WHAT IS NEEDED:
In the records below, some lines contain the word "computer". Copy each of them.
[Start of section]
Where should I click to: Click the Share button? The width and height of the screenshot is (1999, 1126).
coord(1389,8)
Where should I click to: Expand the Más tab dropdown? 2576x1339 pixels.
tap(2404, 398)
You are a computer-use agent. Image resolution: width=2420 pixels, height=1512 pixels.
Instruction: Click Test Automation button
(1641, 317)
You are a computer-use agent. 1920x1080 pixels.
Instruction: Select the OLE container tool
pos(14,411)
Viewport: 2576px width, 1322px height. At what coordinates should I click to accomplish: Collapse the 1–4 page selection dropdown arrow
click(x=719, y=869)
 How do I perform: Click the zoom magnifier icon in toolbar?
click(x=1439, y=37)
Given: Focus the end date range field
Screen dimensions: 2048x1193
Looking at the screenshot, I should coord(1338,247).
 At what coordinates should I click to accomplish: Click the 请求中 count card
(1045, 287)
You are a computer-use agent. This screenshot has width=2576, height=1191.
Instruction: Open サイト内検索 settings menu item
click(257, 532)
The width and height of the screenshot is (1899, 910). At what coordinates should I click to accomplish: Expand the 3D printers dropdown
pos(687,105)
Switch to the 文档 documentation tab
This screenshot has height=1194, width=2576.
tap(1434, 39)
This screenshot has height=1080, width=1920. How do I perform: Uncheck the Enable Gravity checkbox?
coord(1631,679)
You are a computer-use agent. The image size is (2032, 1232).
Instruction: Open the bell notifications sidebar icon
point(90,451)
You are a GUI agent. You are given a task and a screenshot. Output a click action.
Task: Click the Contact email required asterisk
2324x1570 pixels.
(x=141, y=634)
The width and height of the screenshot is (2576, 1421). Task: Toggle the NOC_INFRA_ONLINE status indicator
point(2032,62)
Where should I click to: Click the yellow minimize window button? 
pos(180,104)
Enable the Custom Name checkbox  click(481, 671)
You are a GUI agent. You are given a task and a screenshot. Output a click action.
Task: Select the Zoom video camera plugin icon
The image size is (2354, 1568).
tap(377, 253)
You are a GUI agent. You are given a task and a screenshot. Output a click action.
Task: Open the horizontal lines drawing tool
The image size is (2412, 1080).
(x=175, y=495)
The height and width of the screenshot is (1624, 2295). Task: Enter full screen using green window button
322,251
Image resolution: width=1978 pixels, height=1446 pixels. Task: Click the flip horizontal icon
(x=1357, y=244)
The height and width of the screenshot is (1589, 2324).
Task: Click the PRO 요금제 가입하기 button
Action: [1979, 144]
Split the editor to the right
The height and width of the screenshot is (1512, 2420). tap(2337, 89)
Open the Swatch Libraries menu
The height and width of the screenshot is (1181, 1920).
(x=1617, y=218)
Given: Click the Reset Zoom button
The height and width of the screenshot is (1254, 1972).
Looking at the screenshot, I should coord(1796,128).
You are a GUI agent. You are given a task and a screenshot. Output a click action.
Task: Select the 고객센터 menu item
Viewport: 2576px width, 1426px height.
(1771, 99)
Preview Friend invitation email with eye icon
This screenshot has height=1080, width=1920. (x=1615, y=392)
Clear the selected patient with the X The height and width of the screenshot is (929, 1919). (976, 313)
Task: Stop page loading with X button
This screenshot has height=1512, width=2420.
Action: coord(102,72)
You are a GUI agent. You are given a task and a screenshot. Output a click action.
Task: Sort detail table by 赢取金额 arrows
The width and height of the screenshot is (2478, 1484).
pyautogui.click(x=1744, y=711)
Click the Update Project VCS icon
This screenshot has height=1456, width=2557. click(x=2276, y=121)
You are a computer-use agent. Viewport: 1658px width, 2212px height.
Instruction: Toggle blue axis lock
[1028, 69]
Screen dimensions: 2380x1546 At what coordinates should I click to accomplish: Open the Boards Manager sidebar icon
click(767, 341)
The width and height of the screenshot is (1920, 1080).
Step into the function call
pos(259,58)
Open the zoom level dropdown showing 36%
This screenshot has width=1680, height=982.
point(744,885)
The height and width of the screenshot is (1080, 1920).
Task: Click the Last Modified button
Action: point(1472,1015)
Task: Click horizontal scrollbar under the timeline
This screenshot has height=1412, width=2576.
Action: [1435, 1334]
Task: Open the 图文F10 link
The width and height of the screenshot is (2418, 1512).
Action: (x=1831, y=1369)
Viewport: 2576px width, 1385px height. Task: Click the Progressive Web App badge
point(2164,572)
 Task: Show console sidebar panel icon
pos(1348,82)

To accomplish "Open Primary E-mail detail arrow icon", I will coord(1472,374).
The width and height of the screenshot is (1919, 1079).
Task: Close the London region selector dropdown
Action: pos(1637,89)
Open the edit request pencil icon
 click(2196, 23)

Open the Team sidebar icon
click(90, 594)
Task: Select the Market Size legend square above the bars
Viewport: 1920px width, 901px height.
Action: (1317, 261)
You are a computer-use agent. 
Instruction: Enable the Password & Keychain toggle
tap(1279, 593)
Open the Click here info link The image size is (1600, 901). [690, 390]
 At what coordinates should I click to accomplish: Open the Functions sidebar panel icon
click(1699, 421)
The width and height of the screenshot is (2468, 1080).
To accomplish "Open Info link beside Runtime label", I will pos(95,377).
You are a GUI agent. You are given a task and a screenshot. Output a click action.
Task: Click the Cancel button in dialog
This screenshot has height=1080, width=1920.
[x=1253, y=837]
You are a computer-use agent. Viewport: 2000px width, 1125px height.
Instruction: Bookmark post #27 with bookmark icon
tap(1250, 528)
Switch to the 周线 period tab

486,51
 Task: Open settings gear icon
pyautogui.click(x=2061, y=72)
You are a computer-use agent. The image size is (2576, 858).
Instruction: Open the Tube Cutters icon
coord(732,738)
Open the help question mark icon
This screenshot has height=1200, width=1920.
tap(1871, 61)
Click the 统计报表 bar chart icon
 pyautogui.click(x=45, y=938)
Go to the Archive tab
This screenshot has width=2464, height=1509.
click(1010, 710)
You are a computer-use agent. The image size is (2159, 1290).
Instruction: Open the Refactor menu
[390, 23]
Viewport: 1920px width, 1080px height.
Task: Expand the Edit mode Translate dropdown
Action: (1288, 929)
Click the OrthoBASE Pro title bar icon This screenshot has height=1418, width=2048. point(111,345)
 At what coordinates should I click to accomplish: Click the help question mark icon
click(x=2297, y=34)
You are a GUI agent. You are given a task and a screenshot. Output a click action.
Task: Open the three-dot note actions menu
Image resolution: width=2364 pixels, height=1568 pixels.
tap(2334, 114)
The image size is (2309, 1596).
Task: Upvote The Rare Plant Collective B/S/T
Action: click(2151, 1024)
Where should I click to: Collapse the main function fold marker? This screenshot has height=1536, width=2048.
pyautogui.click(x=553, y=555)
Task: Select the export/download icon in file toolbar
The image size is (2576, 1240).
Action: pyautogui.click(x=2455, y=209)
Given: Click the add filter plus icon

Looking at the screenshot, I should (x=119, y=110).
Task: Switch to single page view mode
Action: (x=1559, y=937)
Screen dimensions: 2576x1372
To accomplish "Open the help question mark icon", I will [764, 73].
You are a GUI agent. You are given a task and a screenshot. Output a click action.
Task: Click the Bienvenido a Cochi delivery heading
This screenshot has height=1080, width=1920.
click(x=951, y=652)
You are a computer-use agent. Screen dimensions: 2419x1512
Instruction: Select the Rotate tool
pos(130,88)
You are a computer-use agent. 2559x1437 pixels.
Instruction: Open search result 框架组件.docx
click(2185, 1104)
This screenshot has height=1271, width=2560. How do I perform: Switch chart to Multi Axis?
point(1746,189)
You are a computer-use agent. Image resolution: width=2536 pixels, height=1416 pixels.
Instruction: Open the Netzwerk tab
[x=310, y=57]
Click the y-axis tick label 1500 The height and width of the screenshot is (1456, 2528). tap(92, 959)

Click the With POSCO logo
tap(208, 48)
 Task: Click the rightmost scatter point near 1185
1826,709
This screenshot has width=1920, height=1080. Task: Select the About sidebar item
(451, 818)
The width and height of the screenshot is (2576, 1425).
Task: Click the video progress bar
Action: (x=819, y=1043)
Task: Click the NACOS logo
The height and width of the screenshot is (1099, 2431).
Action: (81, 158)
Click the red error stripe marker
[End of section]
SOLUTION:
You are a computer-use agent. Image resolution: width=2420 pixels, height=1512 pixels.
You are a computer-use agent. 1920x1080 pixels.
You are a computer-use agent. This screenshot has width=2576, height=1191.
You are a computer-use agent. The image size is (2032, 1232).
You are a computer-use agent. Viewport: 1658px width, 2212px height.
You are a computer-use agent. 
You are a computer-use agent. Viewport: 2000px width, 1125px height.
You are a computer-use agent. The image size is (2576, 858).
You are a computer-use agent. The image size is (2159, 1290).
You are a computer-use agent. Screen dimensions: 2419x1512
You are a computer-use agent. 2559x1437 pixels.
You are a computer-use agent. Image resolution: width=2536 pixels, height=1416 pixels.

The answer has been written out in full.